* [The exercise]: In the rows below, switch every "GUI agent" to "interface agent" and leave all other text unchanged.

[Click-target data]
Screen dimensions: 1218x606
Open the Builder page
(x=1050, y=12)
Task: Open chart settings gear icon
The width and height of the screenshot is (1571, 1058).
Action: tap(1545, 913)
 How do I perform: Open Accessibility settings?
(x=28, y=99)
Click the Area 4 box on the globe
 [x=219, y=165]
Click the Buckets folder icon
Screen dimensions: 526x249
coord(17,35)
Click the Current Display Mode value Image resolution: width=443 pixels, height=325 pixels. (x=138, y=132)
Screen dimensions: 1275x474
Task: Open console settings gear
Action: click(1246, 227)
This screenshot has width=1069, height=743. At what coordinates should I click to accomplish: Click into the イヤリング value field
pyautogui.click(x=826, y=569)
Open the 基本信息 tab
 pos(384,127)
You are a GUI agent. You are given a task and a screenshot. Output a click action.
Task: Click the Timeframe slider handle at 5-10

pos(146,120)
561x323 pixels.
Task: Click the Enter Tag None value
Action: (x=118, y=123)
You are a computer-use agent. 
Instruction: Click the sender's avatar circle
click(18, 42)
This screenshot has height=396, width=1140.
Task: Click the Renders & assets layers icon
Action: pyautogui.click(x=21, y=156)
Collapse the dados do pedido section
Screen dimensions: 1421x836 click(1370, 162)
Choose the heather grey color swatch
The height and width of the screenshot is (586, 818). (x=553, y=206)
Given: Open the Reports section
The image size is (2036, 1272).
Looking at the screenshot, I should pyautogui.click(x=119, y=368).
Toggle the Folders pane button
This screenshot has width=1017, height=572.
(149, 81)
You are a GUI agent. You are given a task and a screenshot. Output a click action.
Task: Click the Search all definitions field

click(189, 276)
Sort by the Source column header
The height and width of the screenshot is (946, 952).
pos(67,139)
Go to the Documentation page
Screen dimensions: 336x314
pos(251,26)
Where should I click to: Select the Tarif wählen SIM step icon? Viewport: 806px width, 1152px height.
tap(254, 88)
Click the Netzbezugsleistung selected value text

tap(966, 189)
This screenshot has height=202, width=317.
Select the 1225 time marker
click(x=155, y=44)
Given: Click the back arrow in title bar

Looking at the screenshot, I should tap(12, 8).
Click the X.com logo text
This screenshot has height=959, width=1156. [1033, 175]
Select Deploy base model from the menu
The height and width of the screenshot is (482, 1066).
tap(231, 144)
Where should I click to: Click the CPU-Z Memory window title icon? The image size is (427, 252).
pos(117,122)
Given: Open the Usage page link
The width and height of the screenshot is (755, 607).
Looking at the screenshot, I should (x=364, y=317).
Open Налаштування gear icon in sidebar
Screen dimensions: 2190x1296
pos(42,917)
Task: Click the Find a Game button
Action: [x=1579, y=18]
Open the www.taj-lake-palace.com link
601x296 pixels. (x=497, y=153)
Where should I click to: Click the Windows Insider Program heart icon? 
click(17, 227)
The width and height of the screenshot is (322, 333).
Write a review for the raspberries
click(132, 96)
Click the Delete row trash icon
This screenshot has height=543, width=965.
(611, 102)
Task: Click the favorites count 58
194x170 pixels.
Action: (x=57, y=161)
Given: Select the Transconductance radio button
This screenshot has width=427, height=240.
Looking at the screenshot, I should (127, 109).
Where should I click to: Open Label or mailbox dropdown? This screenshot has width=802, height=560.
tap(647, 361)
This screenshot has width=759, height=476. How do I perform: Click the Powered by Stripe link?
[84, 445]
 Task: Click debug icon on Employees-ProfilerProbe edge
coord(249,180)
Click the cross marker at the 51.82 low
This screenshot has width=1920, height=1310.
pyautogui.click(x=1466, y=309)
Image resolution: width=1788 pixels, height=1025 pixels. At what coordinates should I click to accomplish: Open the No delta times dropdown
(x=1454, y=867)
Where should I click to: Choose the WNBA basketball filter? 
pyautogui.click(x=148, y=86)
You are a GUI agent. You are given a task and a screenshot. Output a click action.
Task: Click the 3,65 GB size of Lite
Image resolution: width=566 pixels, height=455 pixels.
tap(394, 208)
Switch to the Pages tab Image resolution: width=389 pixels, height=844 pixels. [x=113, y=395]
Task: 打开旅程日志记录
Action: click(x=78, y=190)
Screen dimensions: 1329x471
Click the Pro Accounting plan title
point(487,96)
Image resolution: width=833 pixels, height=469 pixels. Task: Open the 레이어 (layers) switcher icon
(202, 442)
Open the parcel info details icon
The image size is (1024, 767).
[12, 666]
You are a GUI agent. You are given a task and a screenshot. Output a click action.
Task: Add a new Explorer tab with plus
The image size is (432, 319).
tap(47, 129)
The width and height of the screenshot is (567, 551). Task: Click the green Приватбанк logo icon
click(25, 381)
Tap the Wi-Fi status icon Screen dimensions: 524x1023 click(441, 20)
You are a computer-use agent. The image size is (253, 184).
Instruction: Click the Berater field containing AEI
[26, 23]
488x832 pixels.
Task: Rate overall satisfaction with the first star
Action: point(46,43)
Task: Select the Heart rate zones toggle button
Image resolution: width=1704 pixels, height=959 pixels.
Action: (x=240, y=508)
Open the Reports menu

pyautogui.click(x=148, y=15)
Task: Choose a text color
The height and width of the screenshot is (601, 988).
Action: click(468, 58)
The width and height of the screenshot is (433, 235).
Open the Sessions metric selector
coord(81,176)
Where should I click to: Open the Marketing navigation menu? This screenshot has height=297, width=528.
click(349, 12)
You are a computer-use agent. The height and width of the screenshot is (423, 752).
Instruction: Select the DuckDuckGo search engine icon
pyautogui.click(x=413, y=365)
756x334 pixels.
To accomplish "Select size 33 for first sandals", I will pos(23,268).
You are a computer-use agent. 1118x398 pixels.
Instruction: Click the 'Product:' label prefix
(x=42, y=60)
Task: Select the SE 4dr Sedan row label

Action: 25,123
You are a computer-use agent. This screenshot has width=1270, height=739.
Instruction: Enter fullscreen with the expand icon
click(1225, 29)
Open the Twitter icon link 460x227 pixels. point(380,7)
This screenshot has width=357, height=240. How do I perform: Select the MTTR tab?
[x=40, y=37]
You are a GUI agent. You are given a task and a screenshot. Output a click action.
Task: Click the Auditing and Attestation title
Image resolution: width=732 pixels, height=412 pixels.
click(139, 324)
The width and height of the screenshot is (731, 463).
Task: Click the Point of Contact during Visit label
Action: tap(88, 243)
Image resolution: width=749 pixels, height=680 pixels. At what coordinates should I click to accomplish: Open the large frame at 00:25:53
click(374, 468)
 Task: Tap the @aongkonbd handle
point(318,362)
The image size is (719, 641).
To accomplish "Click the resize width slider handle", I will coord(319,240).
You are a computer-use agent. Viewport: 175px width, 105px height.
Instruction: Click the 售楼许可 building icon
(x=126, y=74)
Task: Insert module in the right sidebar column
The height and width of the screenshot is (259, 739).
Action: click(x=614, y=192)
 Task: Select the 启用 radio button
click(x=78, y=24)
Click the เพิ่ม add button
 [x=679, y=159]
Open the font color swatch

* [Exercise output]:
Screen dimensions: 1218x606
Open the Builder page
(x=1050, y=12)
Task: Open chart settings gear icon
The width and height of the screenshot is (1571, 1058).
Action: tap(1545, 913)
 How do I perform: Open Accessibility settings?
(x=28, y=99)
Click the Area 4 box on the globe
 [x=219, y=165]
Click the Buckets folder icon
Screen dimensions: 526x249
coord(17,35)
Click the Current Display Mode value Image resolution: width=443 pixels, height=325 pixels. (x=138, y=132)
Screen dimensions: 1275x474
Task: Open console settings gear
Action: click(1246, 227)
This screenshot has width=1069, height=743. At what coordinates should I click to accomplish: Click into the イヤリング value field
pyautogui.click(x=826, y=569)
Open the 基本信息 tab
 pos(384,127)
You are a interface agent. You are given a task and a screenshot. Output a click action.
Task: Click the Timeframe slider handle at 5-10

pos(146,120)
561x323 pixels.
Task: Click the Enter Tag None value
Action: (x=118, y=123)
You are a computer-use agent. 
Instruction: Click the sender's avatar circle
click(18, 42)
This screenshot has height=396, width=1140.
Task: Click the Renders & assets layers icon
Action: pyautogui.click(x=21, y=156)
Collapse the dados do pedido section
Screen dimensions: 1421x836 click(1370, 162)
Choose the heather grey color swatch
The height and width of the screenshot is (586, 818). (x=553, y=206)
Given: Open the Reports section
The image size is (2036, 1272).
Looking at the screenshot, I should pyautogui.click(x=119, y=368).
Toggle the Folders pane button
This screenshot has width=1017, height=572.
(149, 81)
You are a interface agent. You are given a task and a screenshot. Output a click action.
Task: Click the Search all definitions field

click(189, 276)
Sort by the Source column header
The height and width of the screenshot is (946, 952).
pos(67,139)
Go to the Documentation page
Screen dimensions: 336x314
pos(251,26)
Where should I click to: Select the Tarif wählen SIM step icon? Viewport: 806px width, 1152px height.
tap(254, 88)
Click the Netzbezugsleistung selected value text

tap(966, 189)
This screenshot has height=202, width=317.
Select the 1225 time marker
click(x=155, y=44)
Given: Click the back arrow in title bar

Looking at the screenshot, I should tap(12, 8).
Click the X.com logo text
This screenshot has height=959, width=1156. [1033, 175]
Select Deploy base model from the menu
The height and width of the screenshot is (482, 1066).
tap(231, 144)
Where should I click to: Click the CPU-Z Memory window title icon? The image size is (427, 252).
pos(117,122)
Given: Open the Usage page link
The width and height of the screenshot is (755, 607).
Looking at the screenshot, I should (x=364, y=317).
Open Налаштування gear icon in sidebar
Screen dimensions: 2190x1296
pos(42,917)
Task: Click the Find a Game button
Action: [x=1579, y=18]
Open the www.taj-lake-palace.com link
601x296 pixels. (x=497, y=153)
Where should I click to: Click the Windows Insider Program heart icon? 
click(17, 227)
The width and height of the screenshot is (322, 333).
Write a review for the raspberries
click(132, 96)
Click the Delete row trash icon
This screenshot has height=543, width=965.
(611, 102)
Task: Click the favorites count 58
194x170 pixels.
Action: (x=57, y=161)
Given: Select the Transconductance radio button
This screenshot has width=427, height=240.
Looking at the screenshot, I should (127, 109).
Where should I click to: Open Label or mailbox dropdown? This screenshot has width=802, height=560.
tap(647, 361)
This screenshot has width=759, height=476. How do I perform: Click the Powered by Stripe link?
[84, 445]
 Task: Click debug icon on Employees-ProfilerProbe edge
coord(249,180)
Click the cross marker at the 51.82 low
This screenshot has width=1920, height=1310.
pyautogui.click(x=1466, y=309)
Image resolution: width=1788 pixels, height=1025 pixels. At what coordinates should I click to accomplish: Open the No delta times dropdown
(x=1454, y=867)
Where should I click to: Choose the WNBA basketball filter? 
pyautogui.click(x=148, y=86)
You are a interface agent. You are given a task and a screenshot. Output a click action.
Task: Click the 3,65 GB size of Lite
Image resolution: width=566 pixels, height=455 pixels.
tap(394, 208)
Switch to the Pages tab Image resolution: width=389 pixels, height=844 pixels. [x=113, y=395]
Task: 打开旅程日志记录
Action: click(x=78, y=190)
Screen dimensions: 1329x471
Click the Pro Accounting plan title
point(487,96)
Image resolution: width=833 pixels, height=469 pixels. Task: Open the 레이어 (layers) switcher icon
(202, 442)
Open the parcel info details icon
The image size is (1024, 767).
[12, 666]
You are a interface agent. You are given a task and a screenshot. Output a click action.
Task: Add a new Explorer tab with plus
The image size is (432, 319).
tap(47, 129)
The width and height of the screenshot is (567, 551). Task: Click the green Приватбанк logo icon
click(25, 381)
Tap the Wi-Fi status icon Screen dimensions: 524x1023 click(441, 20)
You are a computer-use agent. The image size is (253, 184).
Instruction: Click the Berater field containing AEI
[26, 23]
488x832 pixels.
Task: Rate overall satisfaction with the first star
Action: point(46,43)
Task: Select the Heart rate zones toggle button
Image resolution: width=1704 pixels, height=959 pixels.
Action: (x=240, y=508)
Open the Reports menu

pyautogui.click(x=148, y=15)
Task: Choose a text color
The height and width of the screenshot is (601, 988).
Action: click(468, 58)
The width and height of the screenshot is (433, 235).
Open the Sessions metric selector
coord(81,176)
Where should I click to: Open the Marketing navigation menu? This screenshot has height=297, width=528.
click(349, 12)
You are a computer-use agent. The height and width of the screenshot is (423, 752).
Instruction: Select the DuckDuckGo search engine icon
pyautogui.click(x=413, y=365)
756x334 pixels.
To accomplish "Select size 33 for first sandals", I will pos(23,268).
You are a computer-use agent. 1118x398 pixels.
Instruction: Click the 'Product:' label prefix
(x=42, y=60)
Task: Select the SE 4dr Sedan row label

Action: 25,123
You are a computer-use agent. This screenshot has width=1270, height=739.
Instruction: Enter fullscreen with the expand icon
click(1225, 29)
Open the Twitter icon link 460x227 pixels. point(380,7)
This screenshot has width=357, height=240. How do I perform: Select the MTTR tab?
[x=40, y=37]
You are a interface agent. You are given a task and a screenshot. Output a click action.
Task: Click the Auditing and Attestation title
Image resolution: width=732 pixels, height=412 pixels.
click(139, 324)
The width and height of the screenshot is (731, 463).
Task: Click the Point of Contact during Visit label
Action: tap(88, 243)
Image resolution: width=749 pixels, height=680 pixels. At what coordinates should I click to accomplish: Open the large frame at 00:25:53
click(374, 468)
 Task: Tap the @aongkonbd handle
point(318,362)
The image size is (719, 641).
To accomplish "Click the resize width slider handle", I will coord(319,240).
You are a computer-use agent. Viewport: 175px width, 105px height.
Instruction: Click the 售楼许可 building icon
(x=126, y=74)
Task: Insert module in the right sidebar column
The height and width of the screenshot is (259, 739).
Action: click(x=614, y=192)
 Task: Select the 启用 radio button
click(x=78, y=24)
Click the เพิ่ม add button
 [x=679, y=159]
Open the font color swatch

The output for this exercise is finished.